“The Million-Mile Sniper” by SL Huang (2020)

劇場版ガンダム00を観たときのこと。冒頭、いきなりTVシリーズで見たこともないキャラが次々登場して「俺たちがソレスタルビーイングだ!」みたいなことをいうので、な、何だこれはと動転してしまったのだが、実は内情を全然知らない人々が作った再現ドラマだったというオチだった。この短篇を読みながら、唐突にそんなことを思い出した。
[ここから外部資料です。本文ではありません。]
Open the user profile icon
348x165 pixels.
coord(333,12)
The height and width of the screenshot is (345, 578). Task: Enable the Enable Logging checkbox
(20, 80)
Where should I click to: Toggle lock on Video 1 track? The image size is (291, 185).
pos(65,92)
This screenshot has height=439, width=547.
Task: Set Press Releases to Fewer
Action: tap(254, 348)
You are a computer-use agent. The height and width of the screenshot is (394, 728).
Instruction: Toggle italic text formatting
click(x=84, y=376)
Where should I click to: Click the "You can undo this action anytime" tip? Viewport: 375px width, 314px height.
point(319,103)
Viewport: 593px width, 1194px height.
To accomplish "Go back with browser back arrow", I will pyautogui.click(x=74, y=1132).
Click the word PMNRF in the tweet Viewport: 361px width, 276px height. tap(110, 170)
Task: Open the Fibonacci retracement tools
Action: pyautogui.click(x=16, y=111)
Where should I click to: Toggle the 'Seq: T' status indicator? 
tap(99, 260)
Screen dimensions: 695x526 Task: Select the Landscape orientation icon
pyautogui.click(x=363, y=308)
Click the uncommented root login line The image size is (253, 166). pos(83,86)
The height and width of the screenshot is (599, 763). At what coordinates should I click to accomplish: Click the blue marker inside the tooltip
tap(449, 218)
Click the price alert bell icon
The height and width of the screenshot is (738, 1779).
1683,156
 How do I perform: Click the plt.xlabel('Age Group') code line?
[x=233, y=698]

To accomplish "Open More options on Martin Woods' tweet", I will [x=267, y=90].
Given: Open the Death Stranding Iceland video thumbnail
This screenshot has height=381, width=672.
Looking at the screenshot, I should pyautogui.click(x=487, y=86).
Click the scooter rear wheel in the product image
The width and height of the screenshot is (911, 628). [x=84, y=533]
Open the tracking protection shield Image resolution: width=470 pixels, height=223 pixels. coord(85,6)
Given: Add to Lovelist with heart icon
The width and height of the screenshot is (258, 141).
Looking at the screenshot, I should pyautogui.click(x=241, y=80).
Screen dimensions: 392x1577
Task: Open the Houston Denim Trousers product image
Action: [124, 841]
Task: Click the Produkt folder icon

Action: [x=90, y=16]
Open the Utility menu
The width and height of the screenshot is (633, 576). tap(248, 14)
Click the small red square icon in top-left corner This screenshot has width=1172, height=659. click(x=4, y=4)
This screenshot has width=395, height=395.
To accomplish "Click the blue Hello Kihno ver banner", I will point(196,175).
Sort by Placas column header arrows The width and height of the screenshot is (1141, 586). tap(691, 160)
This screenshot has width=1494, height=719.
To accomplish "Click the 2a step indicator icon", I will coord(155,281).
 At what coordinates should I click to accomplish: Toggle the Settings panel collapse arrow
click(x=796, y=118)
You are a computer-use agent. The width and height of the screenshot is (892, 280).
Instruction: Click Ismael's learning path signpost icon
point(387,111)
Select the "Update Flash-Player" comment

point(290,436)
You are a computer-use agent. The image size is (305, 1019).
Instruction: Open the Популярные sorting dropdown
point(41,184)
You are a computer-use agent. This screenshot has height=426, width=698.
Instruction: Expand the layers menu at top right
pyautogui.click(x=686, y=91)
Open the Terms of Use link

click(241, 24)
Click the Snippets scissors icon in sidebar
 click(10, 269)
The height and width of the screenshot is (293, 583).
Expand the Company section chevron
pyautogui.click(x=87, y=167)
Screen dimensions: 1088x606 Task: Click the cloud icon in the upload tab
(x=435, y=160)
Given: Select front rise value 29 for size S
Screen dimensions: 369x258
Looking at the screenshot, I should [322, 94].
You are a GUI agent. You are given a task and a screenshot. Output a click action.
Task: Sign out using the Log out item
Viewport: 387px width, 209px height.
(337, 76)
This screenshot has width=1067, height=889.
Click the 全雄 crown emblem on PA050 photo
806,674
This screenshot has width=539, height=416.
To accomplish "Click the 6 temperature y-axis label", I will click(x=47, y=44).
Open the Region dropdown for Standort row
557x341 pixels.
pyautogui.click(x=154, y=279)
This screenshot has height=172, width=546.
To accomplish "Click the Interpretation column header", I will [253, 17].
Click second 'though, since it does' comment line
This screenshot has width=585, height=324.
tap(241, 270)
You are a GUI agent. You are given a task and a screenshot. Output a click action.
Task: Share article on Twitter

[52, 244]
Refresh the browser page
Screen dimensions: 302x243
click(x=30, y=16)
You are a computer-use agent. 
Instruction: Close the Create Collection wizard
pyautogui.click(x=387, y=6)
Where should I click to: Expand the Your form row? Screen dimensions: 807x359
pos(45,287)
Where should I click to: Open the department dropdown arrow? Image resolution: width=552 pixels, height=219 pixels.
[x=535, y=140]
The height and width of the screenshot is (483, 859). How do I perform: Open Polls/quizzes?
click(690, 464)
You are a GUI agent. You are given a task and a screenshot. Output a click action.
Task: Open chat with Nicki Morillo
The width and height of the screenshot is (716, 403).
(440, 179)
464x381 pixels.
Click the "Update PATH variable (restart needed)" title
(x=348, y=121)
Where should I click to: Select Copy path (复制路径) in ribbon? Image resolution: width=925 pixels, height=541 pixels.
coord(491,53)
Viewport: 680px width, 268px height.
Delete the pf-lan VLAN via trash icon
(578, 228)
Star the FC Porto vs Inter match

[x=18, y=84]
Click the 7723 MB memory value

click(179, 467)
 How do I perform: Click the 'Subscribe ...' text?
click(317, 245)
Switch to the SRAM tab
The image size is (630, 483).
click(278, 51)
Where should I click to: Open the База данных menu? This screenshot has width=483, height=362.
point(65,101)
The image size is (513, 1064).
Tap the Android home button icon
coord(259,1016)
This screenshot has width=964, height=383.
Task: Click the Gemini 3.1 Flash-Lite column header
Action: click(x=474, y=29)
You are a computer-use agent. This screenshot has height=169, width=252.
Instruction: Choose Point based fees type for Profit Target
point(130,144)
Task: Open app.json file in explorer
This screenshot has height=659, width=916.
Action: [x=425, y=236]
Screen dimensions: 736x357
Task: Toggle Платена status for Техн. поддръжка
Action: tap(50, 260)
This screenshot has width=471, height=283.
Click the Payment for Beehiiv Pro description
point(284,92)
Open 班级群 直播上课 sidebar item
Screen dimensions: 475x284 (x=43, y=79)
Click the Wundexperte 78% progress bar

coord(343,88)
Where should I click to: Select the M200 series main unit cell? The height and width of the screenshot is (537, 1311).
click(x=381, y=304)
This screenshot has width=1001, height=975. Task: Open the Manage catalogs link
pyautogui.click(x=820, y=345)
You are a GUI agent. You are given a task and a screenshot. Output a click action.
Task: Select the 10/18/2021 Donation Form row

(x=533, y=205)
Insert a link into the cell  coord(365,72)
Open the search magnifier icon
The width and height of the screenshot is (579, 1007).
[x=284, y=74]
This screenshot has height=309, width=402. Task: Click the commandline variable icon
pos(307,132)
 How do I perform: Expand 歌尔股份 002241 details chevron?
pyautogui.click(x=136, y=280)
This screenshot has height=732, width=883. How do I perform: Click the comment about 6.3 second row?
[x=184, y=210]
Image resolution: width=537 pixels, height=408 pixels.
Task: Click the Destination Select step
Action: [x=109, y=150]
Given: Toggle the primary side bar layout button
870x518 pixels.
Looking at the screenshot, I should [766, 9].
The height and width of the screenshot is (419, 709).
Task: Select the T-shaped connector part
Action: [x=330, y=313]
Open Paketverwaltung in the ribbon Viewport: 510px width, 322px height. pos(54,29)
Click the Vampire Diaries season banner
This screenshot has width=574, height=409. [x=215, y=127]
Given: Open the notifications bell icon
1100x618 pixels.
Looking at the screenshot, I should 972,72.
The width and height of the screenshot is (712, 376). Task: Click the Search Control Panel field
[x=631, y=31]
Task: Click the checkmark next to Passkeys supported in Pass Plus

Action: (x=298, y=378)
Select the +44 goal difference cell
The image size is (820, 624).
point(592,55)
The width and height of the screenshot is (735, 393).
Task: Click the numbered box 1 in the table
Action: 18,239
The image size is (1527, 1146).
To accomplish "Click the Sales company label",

強硬な孤立主義を唱え、太陽系内紛の火種と目されていたオーリン上院議員の乗っていた宇宙船が爆発する。当初、不幸な事故だと思われていたが、捜査の結果、議員の船は100万マイルの彼方から狙撃されたことがわかった。犯人は結局見つからず、謎の狙撃手の存在はさまざまな尾ひれをつけながら、人々のあいだに広まっていく。

物語は再現ドラマの描くイメージと、のちの研究によって明らかになった事実関係の両面から交互に語られる。極度に理想化されたスナイパー像——人類を裏から操る秘密結社の依頼で、太陽系の危機を防ぐために未曾有のミッションに身を投じた、巨大なライフルを携える孤高のヒットマン——を再現ドラマパートで語りながら、それを現実的なツッコミで随時無効化していく。曰く、秘密結社は実在しない、人間がライフルで狙いをつけて撃ったはずもなく、商業用レールガンを改造してコンピュータ制御で撃ったのだ、エトセトラエトセトラ。そういうスペオペ的なイメージを脱構築してみせた作品なのかと思えば、最後に両者が交わったところで一応のオチがつく。もう少し長くして、ハッタリを広げてほしかった気もする。

作者のS・L・ホァンはMITで数学の学位を取り、ハリウッドでスタントマンや銃火器の専門家として働いているという濃い経歴の持ち主。短篇はあまり書いていないが、もう少し掘ってみたい気がする。